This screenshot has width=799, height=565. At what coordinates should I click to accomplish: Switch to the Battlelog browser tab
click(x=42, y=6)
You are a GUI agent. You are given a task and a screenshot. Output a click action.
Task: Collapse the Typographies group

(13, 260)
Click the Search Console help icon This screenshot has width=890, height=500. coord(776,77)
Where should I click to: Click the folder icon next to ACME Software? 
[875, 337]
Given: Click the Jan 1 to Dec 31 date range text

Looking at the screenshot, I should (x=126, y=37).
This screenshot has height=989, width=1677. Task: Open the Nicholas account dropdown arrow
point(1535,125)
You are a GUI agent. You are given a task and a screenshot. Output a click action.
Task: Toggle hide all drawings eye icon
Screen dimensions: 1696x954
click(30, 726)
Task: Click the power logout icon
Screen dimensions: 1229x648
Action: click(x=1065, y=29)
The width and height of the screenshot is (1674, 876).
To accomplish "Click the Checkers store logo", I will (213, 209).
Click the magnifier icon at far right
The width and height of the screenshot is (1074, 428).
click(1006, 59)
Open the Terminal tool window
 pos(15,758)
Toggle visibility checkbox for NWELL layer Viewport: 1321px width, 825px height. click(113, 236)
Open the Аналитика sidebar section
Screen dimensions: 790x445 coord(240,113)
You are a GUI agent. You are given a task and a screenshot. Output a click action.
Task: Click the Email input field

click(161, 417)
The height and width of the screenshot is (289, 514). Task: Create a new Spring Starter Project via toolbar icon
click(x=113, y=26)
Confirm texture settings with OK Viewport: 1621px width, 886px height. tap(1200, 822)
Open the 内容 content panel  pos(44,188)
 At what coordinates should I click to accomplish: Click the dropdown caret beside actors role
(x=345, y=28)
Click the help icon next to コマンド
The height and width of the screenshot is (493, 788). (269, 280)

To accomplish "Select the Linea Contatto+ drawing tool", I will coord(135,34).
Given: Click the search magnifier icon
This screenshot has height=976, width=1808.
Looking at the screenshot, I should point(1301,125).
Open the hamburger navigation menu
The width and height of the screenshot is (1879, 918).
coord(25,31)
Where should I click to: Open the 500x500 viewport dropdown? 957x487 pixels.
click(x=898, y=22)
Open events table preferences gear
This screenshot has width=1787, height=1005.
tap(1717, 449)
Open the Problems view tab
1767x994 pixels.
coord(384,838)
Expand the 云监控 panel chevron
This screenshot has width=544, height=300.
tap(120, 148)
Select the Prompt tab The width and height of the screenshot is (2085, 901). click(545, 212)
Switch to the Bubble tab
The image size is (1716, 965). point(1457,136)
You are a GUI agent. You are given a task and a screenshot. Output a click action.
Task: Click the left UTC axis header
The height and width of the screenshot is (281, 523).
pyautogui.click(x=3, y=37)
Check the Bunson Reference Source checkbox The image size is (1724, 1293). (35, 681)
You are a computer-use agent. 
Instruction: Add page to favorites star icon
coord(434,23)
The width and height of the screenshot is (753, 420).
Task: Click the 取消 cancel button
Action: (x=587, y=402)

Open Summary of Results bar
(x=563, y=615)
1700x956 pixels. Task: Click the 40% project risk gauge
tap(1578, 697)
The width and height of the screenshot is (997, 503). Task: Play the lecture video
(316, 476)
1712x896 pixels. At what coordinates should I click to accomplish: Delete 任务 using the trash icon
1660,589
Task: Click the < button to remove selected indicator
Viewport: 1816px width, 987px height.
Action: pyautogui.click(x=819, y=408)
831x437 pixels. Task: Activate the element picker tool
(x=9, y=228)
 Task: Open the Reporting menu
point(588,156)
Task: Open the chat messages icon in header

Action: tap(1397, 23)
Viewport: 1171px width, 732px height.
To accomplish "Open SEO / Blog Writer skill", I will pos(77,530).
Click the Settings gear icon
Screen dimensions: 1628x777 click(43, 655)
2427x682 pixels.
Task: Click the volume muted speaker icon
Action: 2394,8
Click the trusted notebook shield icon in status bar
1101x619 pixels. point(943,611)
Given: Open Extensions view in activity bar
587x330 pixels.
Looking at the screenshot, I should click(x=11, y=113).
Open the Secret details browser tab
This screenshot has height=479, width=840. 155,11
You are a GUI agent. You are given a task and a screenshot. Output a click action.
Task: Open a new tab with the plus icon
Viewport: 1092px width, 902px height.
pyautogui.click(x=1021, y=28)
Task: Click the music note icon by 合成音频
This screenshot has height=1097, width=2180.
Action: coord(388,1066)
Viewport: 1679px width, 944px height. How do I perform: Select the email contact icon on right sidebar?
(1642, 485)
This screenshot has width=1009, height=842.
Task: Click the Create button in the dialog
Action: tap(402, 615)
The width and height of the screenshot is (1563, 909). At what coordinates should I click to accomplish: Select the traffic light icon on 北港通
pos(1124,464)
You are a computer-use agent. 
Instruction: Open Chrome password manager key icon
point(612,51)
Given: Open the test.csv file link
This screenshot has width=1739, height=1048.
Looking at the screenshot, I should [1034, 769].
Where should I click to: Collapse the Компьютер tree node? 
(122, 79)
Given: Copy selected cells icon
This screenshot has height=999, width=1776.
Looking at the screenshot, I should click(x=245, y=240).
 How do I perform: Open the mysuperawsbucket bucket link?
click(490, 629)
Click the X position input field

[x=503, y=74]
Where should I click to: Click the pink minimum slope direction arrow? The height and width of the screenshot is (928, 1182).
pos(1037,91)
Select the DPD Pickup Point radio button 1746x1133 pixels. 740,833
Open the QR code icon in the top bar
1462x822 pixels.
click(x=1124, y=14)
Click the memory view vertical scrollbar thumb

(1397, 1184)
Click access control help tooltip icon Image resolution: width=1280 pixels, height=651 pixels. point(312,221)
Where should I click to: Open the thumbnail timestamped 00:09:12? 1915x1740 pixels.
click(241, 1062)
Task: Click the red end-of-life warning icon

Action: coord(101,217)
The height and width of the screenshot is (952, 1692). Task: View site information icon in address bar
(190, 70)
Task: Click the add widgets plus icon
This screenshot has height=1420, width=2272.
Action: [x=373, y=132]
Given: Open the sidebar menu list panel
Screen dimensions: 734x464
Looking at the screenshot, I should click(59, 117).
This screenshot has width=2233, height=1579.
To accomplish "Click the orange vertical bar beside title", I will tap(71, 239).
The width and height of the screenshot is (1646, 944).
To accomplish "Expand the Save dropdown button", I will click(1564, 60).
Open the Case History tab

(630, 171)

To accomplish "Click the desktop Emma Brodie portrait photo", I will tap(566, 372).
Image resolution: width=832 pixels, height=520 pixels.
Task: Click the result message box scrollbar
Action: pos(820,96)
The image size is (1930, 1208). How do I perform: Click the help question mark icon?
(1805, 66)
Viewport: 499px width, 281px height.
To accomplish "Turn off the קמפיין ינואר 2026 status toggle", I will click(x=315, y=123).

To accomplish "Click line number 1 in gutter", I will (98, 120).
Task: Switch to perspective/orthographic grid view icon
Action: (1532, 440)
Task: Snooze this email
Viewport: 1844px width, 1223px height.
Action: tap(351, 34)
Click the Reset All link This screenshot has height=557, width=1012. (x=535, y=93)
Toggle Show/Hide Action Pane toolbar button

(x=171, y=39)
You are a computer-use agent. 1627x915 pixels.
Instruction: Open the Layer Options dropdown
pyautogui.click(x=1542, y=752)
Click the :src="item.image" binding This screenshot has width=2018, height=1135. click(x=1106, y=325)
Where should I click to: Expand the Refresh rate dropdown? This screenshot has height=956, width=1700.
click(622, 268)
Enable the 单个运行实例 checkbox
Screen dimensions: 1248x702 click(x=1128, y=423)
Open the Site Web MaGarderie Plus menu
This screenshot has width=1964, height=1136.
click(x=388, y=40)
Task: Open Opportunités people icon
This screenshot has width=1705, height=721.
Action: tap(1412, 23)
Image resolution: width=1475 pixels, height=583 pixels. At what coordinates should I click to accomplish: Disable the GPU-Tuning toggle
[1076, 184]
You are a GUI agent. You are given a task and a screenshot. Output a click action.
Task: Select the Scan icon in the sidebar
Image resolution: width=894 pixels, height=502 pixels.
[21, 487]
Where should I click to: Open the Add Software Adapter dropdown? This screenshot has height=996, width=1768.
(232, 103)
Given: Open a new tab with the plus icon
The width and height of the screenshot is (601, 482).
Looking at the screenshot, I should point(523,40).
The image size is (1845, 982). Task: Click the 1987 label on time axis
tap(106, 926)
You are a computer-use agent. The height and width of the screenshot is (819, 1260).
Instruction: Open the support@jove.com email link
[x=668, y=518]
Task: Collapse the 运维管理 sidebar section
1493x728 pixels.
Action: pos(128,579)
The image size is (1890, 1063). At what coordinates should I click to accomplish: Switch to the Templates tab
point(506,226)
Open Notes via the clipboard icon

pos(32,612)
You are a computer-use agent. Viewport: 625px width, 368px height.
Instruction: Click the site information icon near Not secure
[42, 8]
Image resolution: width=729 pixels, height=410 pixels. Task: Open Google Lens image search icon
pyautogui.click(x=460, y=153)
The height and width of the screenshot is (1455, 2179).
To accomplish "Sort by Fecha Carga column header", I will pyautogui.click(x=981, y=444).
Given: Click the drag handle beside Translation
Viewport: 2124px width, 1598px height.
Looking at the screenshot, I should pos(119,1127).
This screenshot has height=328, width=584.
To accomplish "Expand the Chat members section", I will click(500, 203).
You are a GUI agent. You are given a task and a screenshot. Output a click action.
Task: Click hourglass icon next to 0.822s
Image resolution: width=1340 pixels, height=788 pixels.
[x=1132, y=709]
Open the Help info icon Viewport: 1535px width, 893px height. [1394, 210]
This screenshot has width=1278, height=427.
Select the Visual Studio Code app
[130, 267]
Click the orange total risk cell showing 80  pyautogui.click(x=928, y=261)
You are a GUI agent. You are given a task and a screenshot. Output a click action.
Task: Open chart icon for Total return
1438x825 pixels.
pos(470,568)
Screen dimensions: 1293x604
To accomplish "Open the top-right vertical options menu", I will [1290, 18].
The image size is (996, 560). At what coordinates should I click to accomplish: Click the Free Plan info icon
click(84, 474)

┄┄┄┄┄┄

Show a copy of each line from the records above in which the string "with" occurs.

Confirm texture settings with OK Viewport: 1621px width, 886px height. tap(1200, 822)
Task: Open a new tab with the plus icon
Given: Open a new tab with the plus icon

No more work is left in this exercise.